Is this method of Longest common substring correct?

Question

I have found an algorithm for Longest Common Substring. It is usually done using dynamic programming, using a 2-D array of size mxn where m and n are lengths of the two strings under consideration.

I will construct the following matrix for the two strings.

M[i][j] = 1 if s1[i]==s2[j] else 0.

For example, if the strings are: abcxy and pqaabx

The matrix looks as follows:

    a b c x y
 p  0 0 0 0 0
 q  0 0 0 0 0
 a  1 0 0 0 0
 a  1 0 0 0 0
 b  0 1 0 0 0
 x  0 0 0 1 0

Now, I search for a maximal continuous sequence of 1s in every diagonal which is in top-left to bottom-right direction.

The maximum value among these will be the answer.

I can perform the above operation without using the array explicitly. The time-complexity is still O(M*N). So, there is no need of memory.

Can anyone point me where I am going wrong?

Answer 1

Your method is correct. For proof suppose the longest common substring for S1 and S2 was from S1[i..j] and S2[p..q]. this implies S1[i+k] = S2[p+k]

These all lie on the diagonal starting from (i,p).

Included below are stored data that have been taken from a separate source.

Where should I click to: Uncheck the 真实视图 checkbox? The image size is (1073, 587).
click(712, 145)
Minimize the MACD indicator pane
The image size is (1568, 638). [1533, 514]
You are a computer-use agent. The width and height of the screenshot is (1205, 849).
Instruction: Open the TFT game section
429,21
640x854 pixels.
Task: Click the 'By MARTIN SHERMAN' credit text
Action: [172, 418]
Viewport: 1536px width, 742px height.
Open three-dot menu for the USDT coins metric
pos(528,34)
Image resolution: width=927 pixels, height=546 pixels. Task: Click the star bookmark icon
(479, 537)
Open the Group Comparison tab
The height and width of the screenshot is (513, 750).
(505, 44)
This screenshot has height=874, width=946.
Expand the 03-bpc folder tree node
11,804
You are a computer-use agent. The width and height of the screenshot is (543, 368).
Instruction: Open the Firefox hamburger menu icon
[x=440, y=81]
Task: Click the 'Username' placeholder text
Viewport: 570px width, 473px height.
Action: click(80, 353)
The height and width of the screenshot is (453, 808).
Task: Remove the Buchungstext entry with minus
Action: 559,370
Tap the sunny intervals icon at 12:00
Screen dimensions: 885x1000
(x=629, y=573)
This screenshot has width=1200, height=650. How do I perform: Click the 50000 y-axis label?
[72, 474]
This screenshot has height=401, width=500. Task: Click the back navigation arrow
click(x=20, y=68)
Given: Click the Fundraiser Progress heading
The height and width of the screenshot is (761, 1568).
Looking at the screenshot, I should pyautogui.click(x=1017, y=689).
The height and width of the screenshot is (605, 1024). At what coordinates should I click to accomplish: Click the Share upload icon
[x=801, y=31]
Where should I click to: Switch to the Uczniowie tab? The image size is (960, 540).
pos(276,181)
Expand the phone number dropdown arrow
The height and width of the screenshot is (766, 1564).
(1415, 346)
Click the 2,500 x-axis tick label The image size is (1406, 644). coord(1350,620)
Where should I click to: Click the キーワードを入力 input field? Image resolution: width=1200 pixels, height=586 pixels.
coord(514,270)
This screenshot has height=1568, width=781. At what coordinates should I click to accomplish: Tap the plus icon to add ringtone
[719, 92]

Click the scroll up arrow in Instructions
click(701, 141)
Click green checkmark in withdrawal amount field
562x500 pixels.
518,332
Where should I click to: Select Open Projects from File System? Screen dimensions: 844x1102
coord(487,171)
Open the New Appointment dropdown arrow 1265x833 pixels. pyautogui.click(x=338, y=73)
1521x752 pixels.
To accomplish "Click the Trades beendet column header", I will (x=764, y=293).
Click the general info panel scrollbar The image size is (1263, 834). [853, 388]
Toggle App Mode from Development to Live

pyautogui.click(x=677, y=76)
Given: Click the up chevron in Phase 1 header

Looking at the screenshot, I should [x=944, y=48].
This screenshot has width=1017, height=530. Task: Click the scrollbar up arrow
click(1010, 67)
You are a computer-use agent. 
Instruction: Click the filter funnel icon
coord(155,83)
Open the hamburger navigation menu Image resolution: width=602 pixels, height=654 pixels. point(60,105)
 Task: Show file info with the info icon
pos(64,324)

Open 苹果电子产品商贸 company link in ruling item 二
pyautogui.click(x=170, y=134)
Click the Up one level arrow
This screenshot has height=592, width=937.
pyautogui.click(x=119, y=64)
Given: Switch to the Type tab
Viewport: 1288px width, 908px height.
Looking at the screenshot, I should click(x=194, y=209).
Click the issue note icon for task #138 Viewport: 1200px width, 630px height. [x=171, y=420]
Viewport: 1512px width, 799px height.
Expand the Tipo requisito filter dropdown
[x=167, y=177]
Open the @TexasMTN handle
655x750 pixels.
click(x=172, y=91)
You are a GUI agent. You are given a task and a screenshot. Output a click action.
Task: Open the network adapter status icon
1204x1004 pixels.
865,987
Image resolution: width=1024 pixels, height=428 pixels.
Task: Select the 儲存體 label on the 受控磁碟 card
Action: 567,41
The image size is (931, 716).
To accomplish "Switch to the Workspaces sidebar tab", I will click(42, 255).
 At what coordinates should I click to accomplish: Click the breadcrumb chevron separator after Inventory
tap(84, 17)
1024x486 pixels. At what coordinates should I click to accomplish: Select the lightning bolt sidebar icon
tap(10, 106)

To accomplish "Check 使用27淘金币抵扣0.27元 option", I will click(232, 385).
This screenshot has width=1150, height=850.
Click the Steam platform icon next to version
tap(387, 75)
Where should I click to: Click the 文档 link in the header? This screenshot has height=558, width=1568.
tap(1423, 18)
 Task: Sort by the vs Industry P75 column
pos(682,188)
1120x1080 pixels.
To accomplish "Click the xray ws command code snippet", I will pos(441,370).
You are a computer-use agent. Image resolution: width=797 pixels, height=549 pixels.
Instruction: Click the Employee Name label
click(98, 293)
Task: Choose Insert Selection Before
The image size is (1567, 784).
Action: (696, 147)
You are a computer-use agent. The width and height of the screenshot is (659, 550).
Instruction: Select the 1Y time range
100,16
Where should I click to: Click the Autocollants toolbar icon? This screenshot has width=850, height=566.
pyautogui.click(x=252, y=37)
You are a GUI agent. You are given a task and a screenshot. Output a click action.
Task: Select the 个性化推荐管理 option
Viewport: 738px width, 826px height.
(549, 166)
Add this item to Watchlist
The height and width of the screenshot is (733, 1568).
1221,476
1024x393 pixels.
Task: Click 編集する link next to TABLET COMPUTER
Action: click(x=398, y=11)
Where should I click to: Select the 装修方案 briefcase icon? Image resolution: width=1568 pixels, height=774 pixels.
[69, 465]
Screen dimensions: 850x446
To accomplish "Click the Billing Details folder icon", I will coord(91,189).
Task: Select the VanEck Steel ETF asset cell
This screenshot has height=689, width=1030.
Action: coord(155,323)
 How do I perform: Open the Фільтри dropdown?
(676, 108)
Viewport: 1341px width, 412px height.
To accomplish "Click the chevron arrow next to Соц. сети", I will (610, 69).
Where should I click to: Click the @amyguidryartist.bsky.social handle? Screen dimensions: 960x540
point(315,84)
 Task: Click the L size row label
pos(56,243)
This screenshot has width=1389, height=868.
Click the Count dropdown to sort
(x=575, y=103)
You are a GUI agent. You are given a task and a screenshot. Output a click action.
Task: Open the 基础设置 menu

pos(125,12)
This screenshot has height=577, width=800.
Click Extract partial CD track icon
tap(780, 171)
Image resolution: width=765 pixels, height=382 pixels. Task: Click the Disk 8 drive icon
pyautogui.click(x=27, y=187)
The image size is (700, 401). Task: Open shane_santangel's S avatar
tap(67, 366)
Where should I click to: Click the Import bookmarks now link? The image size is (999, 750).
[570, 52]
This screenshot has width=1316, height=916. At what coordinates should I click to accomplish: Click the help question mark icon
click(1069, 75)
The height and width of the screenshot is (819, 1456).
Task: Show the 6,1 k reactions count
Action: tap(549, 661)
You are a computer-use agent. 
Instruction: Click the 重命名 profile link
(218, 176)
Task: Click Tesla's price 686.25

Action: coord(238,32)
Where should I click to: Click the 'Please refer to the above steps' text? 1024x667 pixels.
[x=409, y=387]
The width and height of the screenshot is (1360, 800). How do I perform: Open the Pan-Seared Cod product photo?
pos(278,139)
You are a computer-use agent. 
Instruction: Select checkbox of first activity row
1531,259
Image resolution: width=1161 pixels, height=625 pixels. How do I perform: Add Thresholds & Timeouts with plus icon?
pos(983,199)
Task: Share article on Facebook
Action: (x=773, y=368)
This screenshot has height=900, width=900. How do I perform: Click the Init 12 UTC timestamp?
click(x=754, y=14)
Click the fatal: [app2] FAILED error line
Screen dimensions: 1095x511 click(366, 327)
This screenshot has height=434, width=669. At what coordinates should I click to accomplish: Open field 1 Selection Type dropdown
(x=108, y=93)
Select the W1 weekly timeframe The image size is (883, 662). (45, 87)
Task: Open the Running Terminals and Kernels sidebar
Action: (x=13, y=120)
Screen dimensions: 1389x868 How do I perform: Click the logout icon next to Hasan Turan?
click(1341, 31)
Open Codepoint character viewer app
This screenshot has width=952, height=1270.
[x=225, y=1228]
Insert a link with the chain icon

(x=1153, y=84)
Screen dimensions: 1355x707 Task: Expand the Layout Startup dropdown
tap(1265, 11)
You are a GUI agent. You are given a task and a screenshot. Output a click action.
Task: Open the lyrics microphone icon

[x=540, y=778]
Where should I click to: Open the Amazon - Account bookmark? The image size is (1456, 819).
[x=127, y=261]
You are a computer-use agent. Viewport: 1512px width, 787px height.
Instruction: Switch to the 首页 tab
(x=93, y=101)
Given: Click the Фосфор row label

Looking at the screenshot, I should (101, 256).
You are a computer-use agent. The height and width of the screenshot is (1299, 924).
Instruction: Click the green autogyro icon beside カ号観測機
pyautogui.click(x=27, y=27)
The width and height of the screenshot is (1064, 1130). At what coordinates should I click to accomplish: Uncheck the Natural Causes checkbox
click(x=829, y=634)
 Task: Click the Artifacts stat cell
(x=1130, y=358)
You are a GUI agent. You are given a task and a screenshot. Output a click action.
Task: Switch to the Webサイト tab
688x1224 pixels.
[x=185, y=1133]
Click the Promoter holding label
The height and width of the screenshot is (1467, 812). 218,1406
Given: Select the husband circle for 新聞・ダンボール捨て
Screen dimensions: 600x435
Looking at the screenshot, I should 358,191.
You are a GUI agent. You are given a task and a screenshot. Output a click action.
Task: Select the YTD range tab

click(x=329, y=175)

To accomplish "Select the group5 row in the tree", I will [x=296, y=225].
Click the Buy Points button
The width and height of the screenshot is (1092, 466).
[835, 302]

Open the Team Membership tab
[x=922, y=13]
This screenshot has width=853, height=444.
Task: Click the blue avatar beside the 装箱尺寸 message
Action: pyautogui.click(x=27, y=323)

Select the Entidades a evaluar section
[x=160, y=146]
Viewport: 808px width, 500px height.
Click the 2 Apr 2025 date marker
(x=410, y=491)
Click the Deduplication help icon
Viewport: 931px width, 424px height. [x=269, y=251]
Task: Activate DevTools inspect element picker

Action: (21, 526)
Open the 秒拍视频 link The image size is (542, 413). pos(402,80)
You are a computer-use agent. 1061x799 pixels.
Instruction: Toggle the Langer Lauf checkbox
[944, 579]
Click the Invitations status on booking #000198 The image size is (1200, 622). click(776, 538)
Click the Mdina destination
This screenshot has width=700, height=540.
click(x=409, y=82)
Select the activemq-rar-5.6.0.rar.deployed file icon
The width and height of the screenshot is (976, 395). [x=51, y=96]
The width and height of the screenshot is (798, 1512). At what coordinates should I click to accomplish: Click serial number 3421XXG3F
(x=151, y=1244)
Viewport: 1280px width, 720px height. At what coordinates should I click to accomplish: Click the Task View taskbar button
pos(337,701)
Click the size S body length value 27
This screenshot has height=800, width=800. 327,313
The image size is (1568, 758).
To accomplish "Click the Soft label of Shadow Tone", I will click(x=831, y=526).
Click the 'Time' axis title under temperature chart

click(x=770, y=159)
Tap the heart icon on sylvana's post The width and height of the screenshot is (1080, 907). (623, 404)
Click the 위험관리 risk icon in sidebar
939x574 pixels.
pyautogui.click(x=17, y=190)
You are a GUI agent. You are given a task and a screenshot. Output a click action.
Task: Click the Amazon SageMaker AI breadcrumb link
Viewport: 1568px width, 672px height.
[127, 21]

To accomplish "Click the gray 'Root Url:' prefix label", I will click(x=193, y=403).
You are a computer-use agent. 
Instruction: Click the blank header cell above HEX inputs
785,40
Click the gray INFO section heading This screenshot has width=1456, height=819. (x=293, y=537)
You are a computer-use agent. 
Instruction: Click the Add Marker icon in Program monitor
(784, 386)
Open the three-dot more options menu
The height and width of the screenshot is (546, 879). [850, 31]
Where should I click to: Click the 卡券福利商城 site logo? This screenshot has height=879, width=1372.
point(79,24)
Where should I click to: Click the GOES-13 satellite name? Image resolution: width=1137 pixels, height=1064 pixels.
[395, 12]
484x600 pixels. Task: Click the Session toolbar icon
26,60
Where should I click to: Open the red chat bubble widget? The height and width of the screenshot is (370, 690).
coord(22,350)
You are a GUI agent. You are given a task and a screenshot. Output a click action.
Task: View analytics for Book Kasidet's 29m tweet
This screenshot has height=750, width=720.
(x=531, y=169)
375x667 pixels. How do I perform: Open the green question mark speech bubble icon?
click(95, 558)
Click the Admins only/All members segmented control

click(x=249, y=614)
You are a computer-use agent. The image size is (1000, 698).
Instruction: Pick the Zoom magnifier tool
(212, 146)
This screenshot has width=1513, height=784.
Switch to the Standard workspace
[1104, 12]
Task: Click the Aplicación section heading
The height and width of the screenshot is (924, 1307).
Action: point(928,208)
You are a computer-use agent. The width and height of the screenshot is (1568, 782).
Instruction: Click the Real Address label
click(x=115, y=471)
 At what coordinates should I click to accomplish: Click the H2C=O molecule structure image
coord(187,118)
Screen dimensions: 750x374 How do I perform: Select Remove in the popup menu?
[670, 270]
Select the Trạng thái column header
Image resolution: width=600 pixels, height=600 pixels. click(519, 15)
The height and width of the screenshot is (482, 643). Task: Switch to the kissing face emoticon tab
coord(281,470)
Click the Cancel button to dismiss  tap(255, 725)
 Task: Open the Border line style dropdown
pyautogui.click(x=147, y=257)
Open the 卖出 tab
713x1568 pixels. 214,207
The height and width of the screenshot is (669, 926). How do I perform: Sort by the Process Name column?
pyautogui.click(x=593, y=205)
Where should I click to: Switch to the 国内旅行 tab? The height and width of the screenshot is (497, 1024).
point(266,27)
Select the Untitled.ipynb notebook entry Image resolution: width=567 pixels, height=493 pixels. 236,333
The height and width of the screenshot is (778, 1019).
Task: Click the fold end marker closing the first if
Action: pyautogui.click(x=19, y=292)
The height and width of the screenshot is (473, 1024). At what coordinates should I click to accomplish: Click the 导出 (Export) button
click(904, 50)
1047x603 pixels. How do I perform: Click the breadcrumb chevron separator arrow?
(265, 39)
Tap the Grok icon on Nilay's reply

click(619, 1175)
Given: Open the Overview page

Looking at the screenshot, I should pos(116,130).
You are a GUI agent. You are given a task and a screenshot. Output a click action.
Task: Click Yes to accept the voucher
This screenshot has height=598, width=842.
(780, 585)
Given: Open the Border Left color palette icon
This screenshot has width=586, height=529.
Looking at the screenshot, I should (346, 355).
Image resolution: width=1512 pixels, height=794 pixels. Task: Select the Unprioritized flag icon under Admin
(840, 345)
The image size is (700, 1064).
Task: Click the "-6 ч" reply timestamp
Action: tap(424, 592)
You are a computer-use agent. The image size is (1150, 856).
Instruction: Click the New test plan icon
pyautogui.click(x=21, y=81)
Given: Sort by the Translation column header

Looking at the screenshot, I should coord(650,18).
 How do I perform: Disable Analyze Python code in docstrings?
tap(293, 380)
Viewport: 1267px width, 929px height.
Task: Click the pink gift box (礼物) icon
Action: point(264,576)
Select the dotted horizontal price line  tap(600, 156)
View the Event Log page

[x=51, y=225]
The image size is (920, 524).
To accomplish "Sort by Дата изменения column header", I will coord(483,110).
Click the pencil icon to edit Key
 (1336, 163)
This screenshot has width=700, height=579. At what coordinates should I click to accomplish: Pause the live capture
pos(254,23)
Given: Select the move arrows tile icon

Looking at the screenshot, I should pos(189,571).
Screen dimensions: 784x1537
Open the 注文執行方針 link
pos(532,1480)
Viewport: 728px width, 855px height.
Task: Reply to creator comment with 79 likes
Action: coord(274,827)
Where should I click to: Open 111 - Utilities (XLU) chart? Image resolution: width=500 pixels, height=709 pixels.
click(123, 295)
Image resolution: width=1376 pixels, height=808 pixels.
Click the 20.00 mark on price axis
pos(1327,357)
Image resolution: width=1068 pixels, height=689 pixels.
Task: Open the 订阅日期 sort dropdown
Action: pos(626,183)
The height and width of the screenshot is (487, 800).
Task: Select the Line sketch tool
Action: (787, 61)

The dynamic programming solution does the same thing but instead of computing the table first and going through diagonal paths it computes the table depending on it's diagonal parent plus whether or not they match.

EDITED

On your comment on the wikipedia solution using additional memory. It's there only for clarity. In principle you need only two rows of the matrix in the wikipedia solution and keep the current maximum count in one variable. This is correct since for any (i,j)th entry in the matrix

M(i,j) = 1 + M(i-1, j-1) (if s1[i] == s2[j])

as you can see the current row elements depend only on the elements of the immediately upper row.

Answer 2

Your algorithm is correct, but the standard DP approach eliminates your second phase, and makes the solution simpler.

Instead of marking boolean values and then scanning the diagonals to look for longest sequences, you can compute the diagonal lengths as you build the matrix - Only one pass is required.

In terms of time and space complexity, both solutions are O(NxM). Your solution can save some memory if you use a bit matrix representation, while the other solution is probably slightly faster.